On the flip side, Edge of Eternities leaned even heavier on science fiction themes with spaceships, aliens, and a cosmic scale. It wound up one of the year’s more interesting sets, not because it’s a crossover, but because it feels like a rehearsal for one. It pushes further from traditional fantasy than the game has ever gone before. The easy criticism one could make here is “this doesn’t look or feel like Magic.” But the art is splashy and fun, as are plenty of the mechanics at play, even if the set at large lacks cohesion. As an experiment that pushes the boundaries of Magic’s identity, Edge of Eternities was a surprising success.

Innistrad Remastered and Tarkir: Dragonstorm cater to veteran players by representing classic Magic whereas Aetherdrift and Edge of Eternities explore new in-universe possibilities that broaden the game’s scope, perhaps in the ultimate service of pursuing more Universes Beyond crossovers that stretch far beyond mere fantasy settings.

Where Magic goes from here

So what does all of this add up to? In 2025, Magic: The Gathering is starting to feel less like a single, coherent product and more like a portfolio that includes traditional fantasy worlds, nostalgic remasters, experimental in-universe sci-fi, and premium collectibles. Collaborations with major entertainment franchises are getting bigger and more frequent. That’s clearly paying off financially, which means Hasbro has no reason to slow down while Magic continues to post record growth and function as the company’s most reliable business line.

incredible hulk mtg copy Official art for The Incredible Hulk card due as part of the Marvel Super Heroes set.Image: Wizards of the Coast

At the same time, the year also made clear that Magic’s identity is no longer fixed. Universes Beyond has shifted expectations for what a Magic set can look like, while sets like Edge of Eternities suggest that even the game’s internal worlds are starting to look and feel like crossovers. Magic risks becoming a platform for other franchises rather than a self-contained fantasy universe. Wizards of the Coast seems comfortable with this flexibility, viewing Magic less as a singular genre experience and more as a rules system capable of hosting many kinds of stories. For longtime players, that feels unsettling. For new ones, that probably feels pretty normal given the state of entertainment at large in today’s world.

2025 had three Universes Beyond sets, three in-universe sets, and Innistrad Remastered. That ratio is getting flipped in 2026; there are four crossovers with Teenage Mutant Ninja Turtles, Marvel Super Heroes, The Hobbit, and Star Trek. Then Lorwyn Eclipsed, Secrets of Strixhaven, and Reality Fracture are all set in the multiverse of Magic. Each seems primed to focus heavily on the game’s ongoing story. But will that be enough when the wider game focuses more and more on those universes beyond what defines classic Magic?

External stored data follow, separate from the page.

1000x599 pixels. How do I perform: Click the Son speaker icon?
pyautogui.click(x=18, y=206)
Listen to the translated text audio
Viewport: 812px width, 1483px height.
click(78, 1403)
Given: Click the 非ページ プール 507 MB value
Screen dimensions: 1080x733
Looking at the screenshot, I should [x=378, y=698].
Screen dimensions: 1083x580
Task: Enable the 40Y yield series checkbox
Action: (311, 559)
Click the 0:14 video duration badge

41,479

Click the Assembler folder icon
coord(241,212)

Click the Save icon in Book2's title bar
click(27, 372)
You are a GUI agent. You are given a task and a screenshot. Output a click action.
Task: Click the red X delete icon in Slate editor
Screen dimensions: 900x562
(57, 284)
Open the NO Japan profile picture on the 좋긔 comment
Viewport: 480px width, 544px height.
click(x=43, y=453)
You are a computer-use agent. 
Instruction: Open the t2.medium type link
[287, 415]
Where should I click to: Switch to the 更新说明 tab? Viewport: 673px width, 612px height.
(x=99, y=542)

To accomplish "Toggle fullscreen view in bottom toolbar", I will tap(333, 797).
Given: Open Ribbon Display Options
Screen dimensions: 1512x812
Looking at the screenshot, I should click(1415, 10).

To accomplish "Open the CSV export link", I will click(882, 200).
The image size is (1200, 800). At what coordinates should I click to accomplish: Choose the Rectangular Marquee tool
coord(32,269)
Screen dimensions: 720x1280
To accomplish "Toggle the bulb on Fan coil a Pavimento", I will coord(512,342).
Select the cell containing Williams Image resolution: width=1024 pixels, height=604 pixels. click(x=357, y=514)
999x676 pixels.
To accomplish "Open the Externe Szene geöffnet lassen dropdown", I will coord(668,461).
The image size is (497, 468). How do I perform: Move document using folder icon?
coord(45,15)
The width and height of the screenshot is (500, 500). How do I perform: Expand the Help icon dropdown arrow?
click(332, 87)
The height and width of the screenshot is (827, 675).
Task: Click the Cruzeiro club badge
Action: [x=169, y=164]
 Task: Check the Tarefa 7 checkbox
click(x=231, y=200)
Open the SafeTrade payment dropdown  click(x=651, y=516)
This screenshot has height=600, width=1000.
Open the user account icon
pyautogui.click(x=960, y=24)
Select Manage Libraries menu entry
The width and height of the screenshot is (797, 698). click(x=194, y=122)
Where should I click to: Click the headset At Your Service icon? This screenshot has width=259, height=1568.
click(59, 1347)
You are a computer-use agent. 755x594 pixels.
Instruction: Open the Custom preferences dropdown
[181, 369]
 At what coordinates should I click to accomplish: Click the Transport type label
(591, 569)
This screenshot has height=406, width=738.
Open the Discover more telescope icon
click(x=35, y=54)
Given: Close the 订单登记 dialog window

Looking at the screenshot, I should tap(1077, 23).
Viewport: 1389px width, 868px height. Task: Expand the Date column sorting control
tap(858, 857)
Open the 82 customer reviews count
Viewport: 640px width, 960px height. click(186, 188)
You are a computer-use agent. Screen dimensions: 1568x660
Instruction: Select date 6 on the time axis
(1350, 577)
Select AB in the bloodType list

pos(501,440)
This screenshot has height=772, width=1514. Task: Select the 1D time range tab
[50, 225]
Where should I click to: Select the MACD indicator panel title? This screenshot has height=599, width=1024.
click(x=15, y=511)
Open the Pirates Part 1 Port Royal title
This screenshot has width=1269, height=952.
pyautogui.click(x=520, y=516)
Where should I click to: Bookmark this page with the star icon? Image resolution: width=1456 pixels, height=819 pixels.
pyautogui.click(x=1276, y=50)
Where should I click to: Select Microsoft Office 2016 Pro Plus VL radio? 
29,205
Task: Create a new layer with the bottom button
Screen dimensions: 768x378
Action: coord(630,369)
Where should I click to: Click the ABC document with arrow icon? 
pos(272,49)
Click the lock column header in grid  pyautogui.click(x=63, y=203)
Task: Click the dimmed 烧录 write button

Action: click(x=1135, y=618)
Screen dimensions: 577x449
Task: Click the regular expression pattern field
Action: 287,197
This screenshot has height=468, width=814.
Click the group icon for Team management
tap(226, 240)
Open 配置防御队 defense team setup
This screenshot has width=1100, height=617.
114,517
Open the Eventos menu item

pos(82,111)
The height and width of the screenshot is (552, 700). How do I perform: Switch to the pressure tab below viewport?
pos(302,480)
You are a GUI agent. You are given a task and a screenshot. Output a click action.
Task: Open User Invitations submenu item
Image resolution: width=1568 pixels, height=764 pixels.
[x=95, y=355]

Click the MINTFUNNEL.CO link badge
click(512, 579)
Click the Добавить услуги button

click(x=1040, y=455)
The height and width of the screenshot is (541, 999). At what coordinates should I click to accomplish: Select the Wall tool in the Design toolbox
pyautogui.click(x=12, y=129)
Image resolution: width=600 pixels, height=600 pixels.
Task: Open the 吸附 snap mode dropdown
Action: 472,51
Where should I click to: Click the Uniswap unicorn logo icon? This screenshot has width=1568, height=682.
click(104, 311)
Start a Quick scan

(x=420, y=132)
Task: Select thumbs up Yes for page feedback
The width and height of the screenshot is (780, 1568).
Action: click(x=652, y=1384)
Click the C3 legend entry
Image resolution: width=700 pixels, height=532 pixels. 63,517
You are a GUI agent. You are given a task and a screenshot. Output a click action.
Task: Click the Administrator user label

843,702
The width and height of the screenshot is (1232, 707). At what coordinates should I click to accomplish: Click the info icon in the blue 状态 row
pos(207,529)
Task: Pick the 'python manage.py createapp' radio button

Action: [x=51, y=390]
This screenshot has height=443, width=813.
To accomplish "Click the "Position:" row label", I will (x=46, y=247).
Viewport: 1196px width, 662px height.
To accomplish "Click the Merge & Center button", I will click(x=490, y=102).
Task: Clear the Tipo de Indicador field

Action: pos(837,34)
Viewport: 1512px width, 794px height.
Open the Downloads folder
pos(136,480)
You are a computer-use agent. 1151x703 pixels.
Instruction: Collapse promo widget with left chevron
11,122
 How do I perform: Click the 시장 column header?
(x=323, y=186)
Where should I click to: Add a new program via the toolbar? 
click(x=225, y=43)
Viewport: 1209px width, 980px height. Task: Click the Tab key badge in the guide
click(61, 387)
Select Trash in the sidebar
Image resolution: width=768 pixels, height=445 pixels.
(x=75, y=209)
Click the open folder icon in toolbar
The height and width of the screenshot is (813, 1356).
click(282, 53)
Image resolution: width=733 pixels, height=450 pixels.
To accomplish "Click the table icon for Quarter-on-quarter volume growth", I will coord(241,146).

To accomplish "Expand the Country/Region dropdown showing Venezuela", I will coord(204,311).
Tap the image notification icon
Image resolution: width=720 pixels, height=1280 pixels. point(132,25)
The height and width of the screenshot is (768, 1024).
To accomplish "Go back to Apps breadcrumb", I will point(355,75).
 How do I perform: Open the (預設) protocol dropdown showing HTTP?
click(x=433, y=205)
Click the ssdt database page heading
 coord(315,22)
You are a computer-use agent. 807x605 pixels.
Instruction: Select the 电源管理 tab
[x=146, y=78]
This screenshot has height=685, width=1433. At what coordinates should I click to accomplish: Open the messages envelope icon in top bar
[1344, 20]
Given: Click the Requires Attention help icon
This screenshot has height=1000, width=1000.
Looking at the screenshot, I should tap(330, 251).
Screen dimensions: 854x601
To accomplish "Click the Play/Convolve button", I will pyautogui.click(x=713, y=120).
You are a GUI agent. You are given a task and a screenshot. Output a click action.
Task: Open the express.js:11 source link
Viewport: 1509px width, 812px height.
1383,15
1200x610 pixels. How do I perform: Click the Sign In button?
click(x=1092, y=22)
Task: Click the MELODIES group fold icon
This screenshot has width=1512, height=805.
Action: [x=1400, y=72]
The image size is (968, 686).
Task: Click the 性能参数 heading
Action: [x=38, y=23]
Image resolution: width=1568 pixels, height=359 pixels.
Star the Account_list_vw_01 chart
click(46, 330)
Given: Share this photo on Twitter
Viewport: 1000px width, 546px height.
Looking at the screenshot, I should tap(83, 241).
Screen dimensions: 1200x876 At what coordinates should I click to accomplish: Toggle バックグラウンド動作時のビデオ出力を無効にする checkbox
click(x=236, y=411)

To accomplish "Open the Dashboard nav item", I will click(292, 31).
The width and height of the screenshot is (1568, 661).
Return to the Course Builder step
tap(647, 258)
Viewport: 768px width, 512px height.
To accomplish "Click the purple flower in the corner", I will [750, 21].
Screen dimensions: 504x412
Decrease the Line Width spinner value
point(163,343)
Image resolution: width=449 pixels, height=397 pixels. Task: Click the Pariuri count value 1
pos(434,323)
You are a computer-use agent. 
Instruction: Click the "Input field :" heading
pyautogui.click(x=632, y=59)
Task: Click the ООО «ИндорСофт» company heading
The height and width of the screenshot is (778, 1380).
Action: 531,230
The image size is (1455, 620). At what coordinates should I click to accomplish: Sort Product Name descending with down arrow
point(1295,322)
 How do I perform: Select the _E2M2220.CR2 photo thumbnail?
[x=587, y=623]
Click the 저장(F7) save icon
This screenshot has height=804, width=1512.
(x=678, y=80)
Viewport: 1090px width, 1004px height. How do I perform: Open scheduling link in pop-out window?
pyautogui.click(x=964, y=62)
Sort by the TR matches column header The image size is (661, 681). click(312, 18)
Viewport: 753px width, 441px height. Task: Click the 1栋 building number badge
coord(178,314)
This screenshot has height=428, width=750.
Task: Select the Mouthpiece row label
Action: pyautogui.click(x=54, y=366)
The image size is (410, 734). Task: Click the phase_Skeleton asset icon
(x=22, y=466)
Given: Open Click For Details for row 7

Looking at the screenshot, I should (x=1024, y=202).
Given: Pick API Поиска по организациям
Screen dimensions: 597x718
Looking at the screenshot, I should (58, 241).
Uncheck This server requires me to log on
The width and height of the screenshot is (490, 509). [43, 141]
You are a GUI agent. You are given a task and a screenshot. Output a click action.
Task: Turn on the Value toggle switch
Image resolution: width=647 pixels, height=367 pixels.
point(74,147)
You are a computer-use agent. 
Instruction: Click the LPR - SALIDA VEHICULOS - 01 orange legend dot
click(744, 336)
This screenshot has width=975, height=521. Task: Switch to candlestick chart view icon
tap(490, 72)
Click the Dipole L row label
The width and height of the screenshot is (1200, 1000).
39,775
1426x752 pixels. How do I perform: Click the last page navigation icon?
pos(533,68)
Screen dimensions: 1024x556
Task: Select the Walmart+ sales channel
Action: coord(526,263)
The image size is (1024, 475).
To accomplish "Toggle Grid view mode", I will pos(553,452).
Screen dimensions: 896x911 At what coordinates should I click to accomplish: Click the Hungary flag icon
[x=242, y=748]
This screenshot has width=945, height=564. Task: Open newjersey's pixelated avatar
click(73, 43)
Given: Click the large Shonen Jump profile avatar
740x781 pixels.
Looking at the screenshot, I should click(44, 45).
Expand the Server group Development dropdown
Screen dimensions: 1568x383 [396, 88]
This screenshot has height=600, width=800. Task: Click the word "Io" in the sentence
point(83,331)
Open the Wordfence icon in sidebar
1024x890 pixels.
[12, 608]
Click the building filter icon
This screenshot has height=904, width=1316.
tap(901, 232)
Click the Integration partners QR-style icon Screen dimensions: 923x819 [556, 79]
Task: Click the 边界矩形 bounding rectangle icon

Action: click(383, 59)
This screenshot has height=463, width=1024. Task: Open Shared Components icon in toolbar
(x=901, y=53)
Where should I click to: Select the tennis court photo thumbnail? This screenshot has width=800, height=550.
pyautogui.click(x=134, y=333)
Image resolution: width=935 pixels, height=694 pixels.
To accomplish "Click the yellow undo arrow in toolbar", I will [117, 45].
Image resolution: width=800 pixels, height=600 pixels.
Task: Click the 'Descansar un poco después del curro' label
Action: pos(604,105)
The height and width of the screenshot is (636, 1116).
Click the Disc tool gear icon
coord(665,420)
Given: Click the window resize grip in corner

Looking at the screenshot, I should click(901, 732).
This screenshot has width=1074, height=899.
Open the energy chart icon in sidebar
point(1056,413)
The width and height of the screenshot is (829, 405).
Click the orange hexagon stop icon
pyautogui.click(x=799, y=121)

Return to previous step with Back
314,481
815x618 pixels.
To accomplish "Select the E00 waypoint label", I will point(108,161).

The real test in 2026 won’t be whether crossover Magic can sell. 2025 has already answered that question decisively. It will be whether Wizards can continue to balance what’s starting to look like explosive crossover growth with a sense of narrative cohesion. Magic has never been bigger, but as it continues to bend and stretch in new directions, the challenge in the years ahead will be making sure it still snaps back into something recognizable when the dust settles.